O Escritório das Nações Unidas para a Coordenação de Assuntos Humanitários (Ocha) anunciou que uma forte tempestade se aproximará da costa de Moçambique nesta sexta-feira, apresentando riscos significativos para as comunidades do sul do país. Em resposta a essa ameaça, o governo moçambicano ativou medidas de preparação, incluindo planos de evacuação e o pré-posicionamento de bens essenciais, visando mitigar os efeitos de possíveis inundações.
As autoridades já iniciaram ações preventivas, especialmente diante das previsões de chuvas intensas associadas ao ciclone Gezani. O país ainda se recupera das cheias que devastaram vastas áreas no centro e sul, e a nova tempestade gera uma preocupação adicional sobre a recuperação em andamento.
Entre as medidas de preparação destacadas estão a mobilização de equipes para evacuações e o reforço logístico para assegurar que itens de primeira necessidade cheguem rapidamente às populações vulneráveis. A coordenação humanitária foi acelerada para evitar uma deterioração da situação, especialmente em comunidades já afetadas por emergências anteriores.

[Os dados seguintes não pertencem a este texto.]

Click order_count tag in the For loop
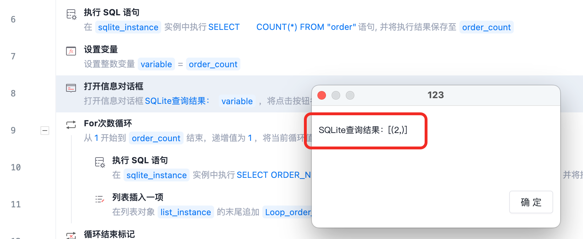 click(156, 138)
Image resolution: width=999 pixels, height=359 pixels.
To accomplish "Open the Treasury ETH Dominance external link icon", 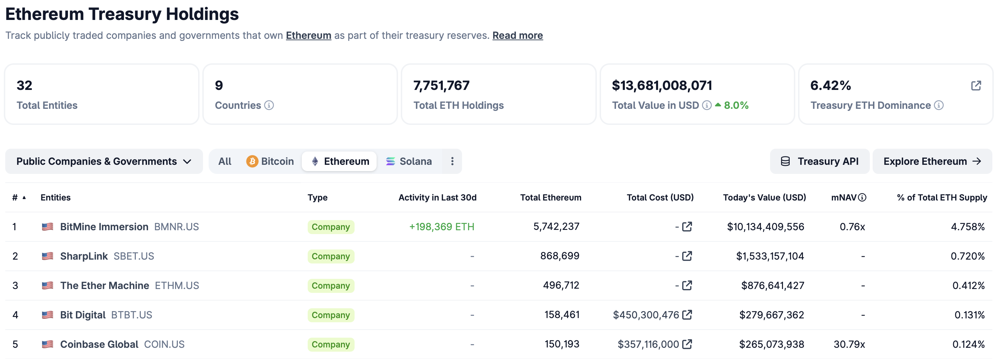I will coord(976,86).
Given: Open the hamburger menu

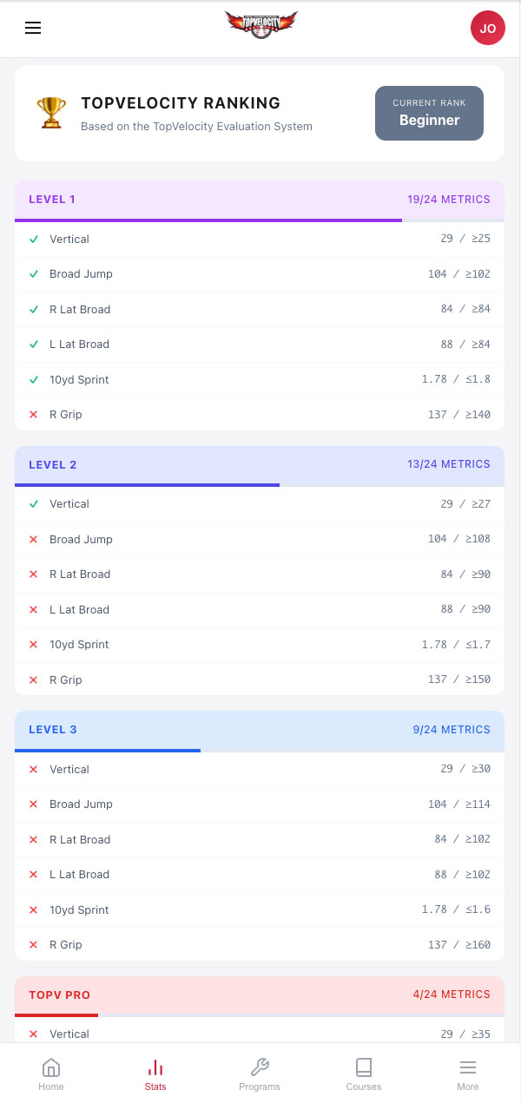Looking at the screenshot, I should (x=33, y=28).
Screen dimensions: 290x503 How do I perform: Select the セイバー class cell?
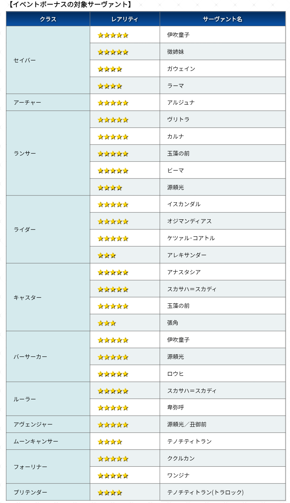[x=48, y=60]
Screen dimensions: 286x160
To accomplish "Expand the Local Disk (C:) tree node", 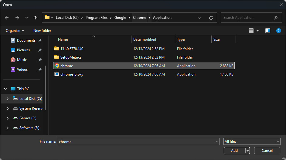I will click(x=8, y=99).
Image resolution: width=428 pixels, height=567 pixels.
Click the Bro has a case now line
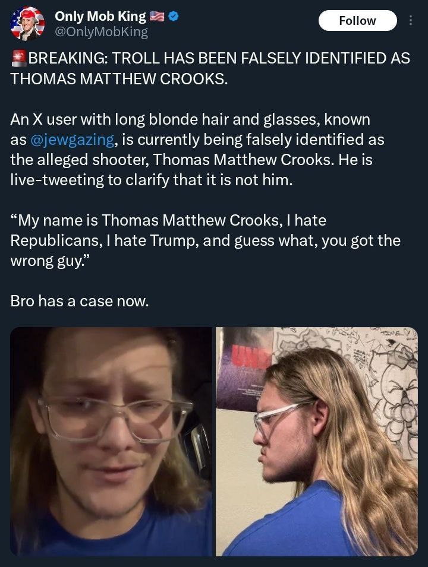[80, 301]
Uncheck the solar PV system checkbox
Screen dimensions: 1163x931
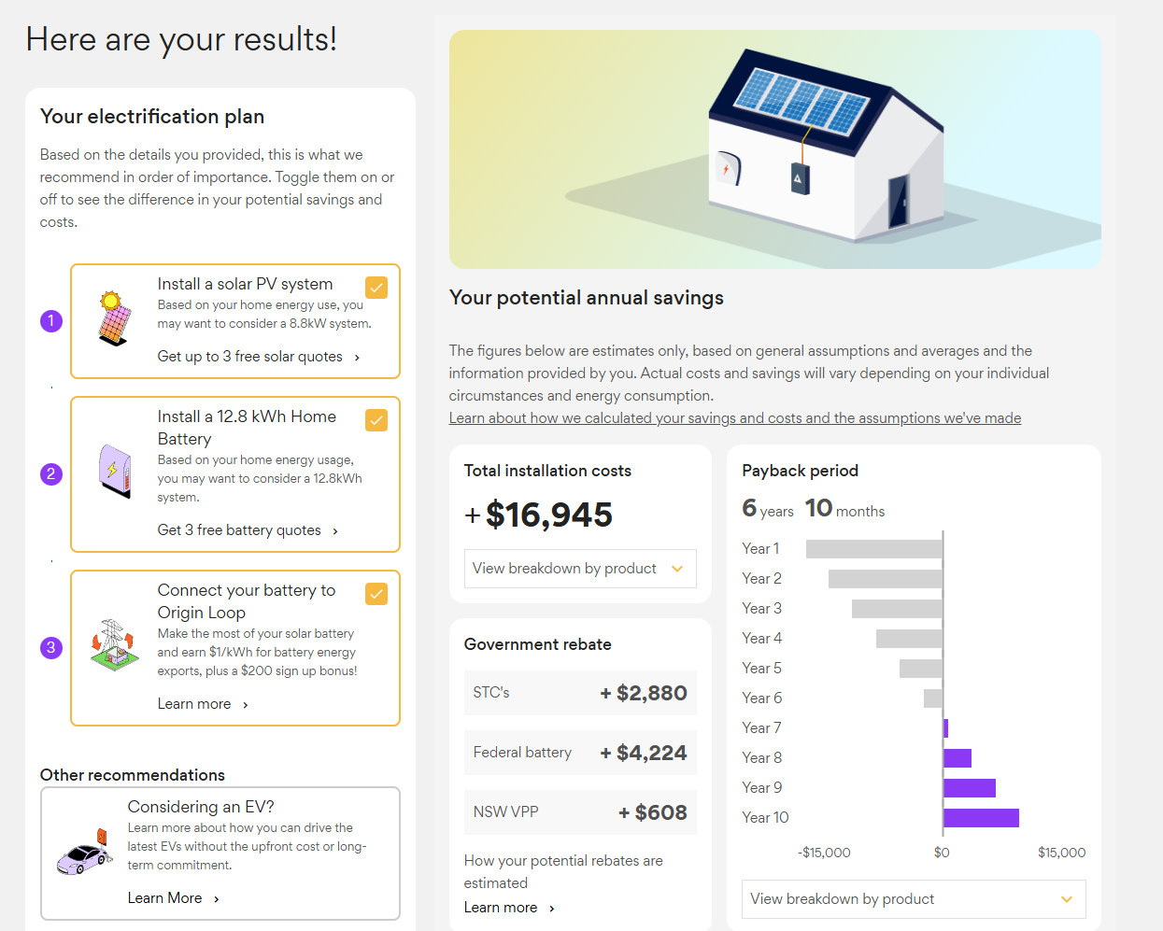[x=376, y=288]
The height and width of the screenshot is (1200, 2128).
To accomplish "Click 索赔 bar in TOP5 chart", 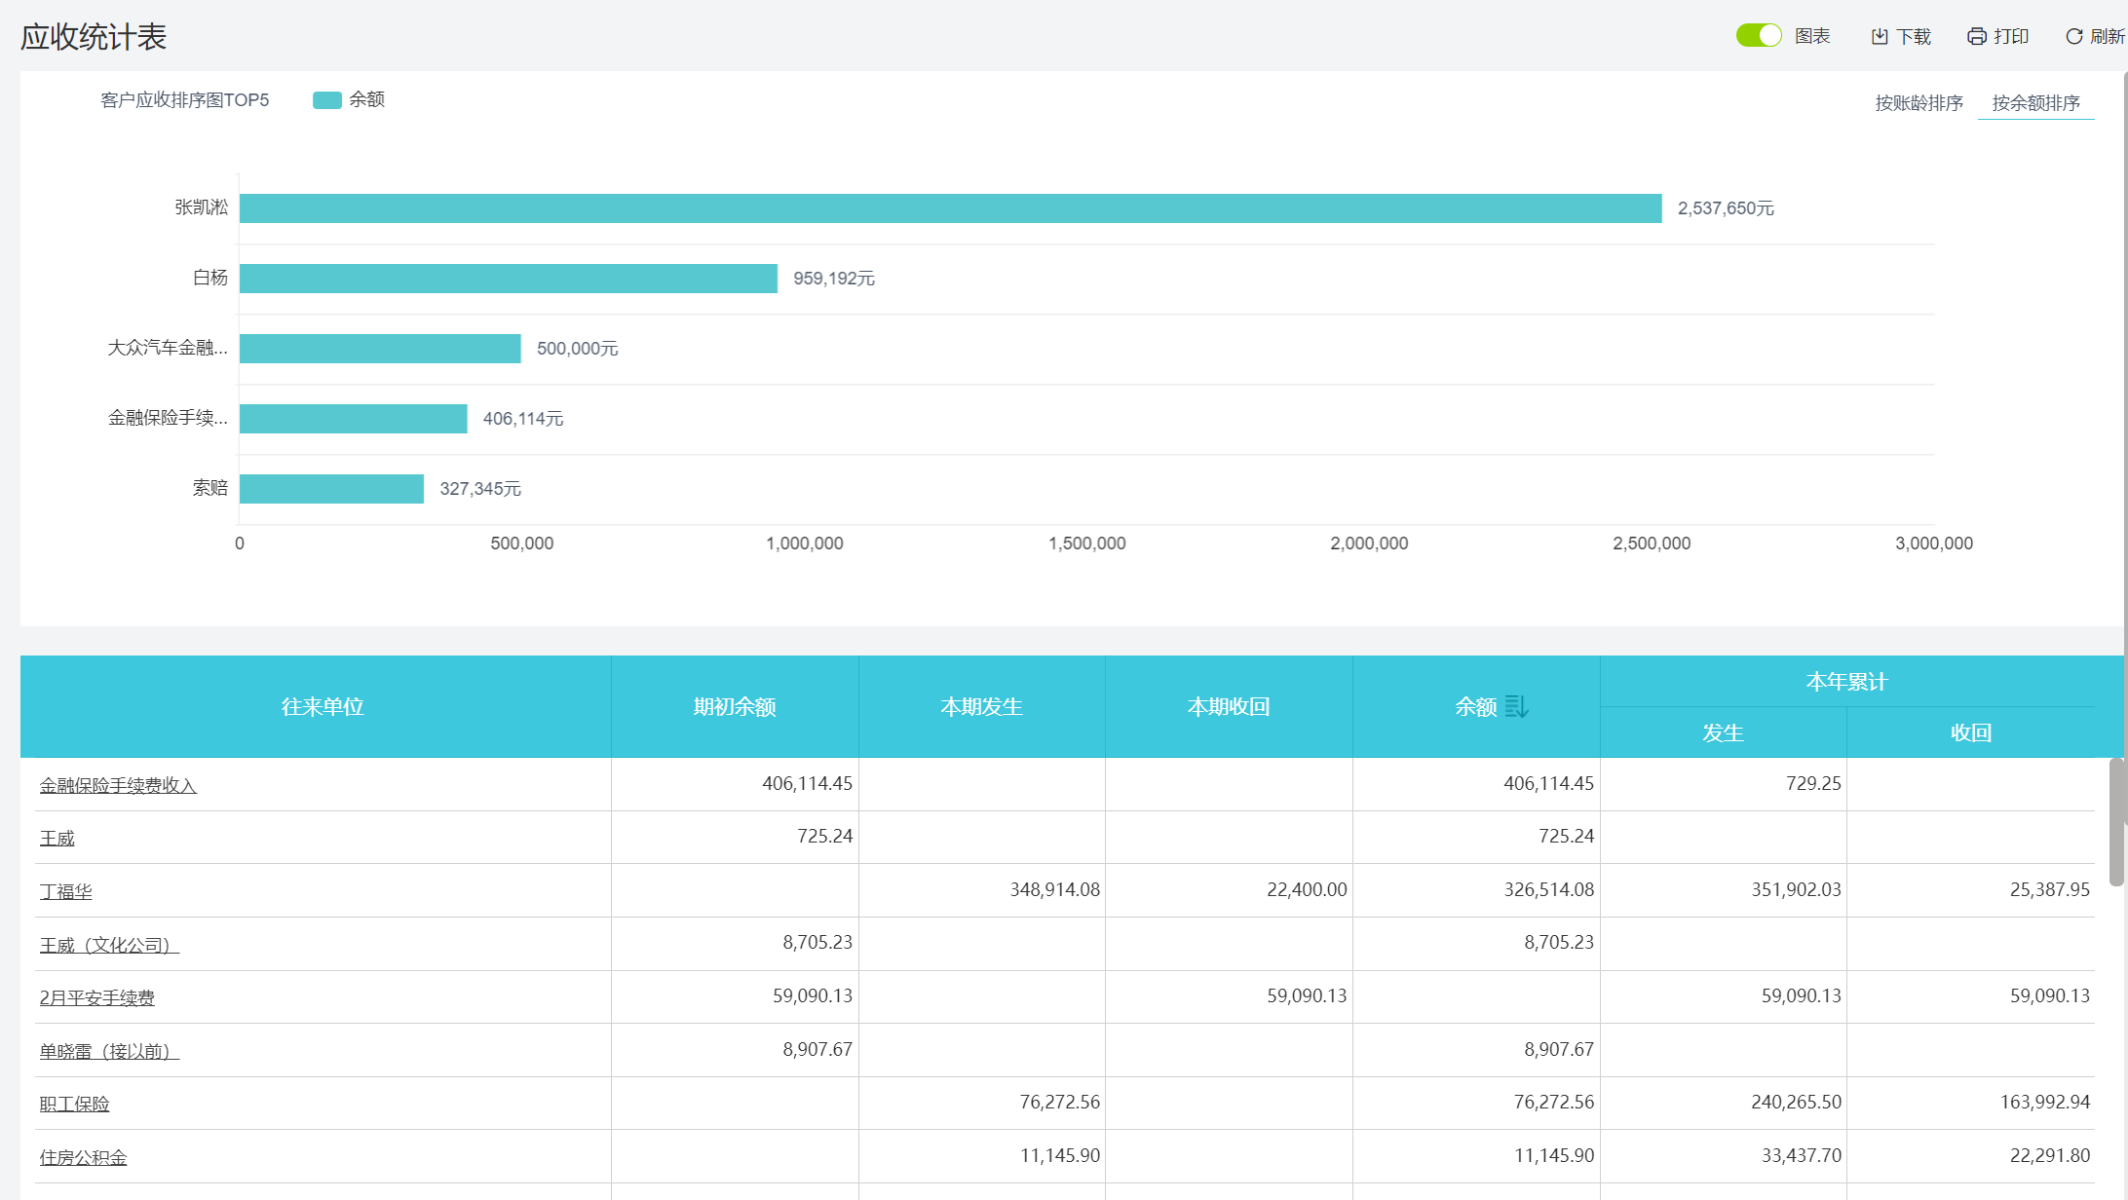I will tap(329, 488).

Além disso, foi registrado um pedido da comunidade internacional para recursos extras, que resultou na doação de US$ 4,5 milhões do Fundo Central de Resposta a Emergências da ONU, destinado a auxiliar mais de 300 mil pessoas no sul do Moçambique. Este apoio é crucial, considerando que o número total de pessoas impactadas pelas inundações já supera 720 mil, destacando a necessidade urgente de financiamento adicional e de uma resposta humanitária sustentável.
Atualmente, mais de 140 mil pessoas já receberam assistência humanitária, representando aproximadamente um quarto da população mais afetada pelas cheias. Apesar dos desafios operacionais, a ONU enfatiza que o país ainda está em fase de recuperação, enfrentando significativas necessidades em áreas como abrigo, alimentação, fornecimento de água potável e assistência médica.
Além de Moçambique, é importante ressaltar que a tempestade também pode impactar países vizinhos, como Madagascar, e as agências de auxílio estão em alerta, monitorando a evolução do ciclone e coordenando esforços com as autoridades locais para garantir uma resposta rápida caso a situação se agrave.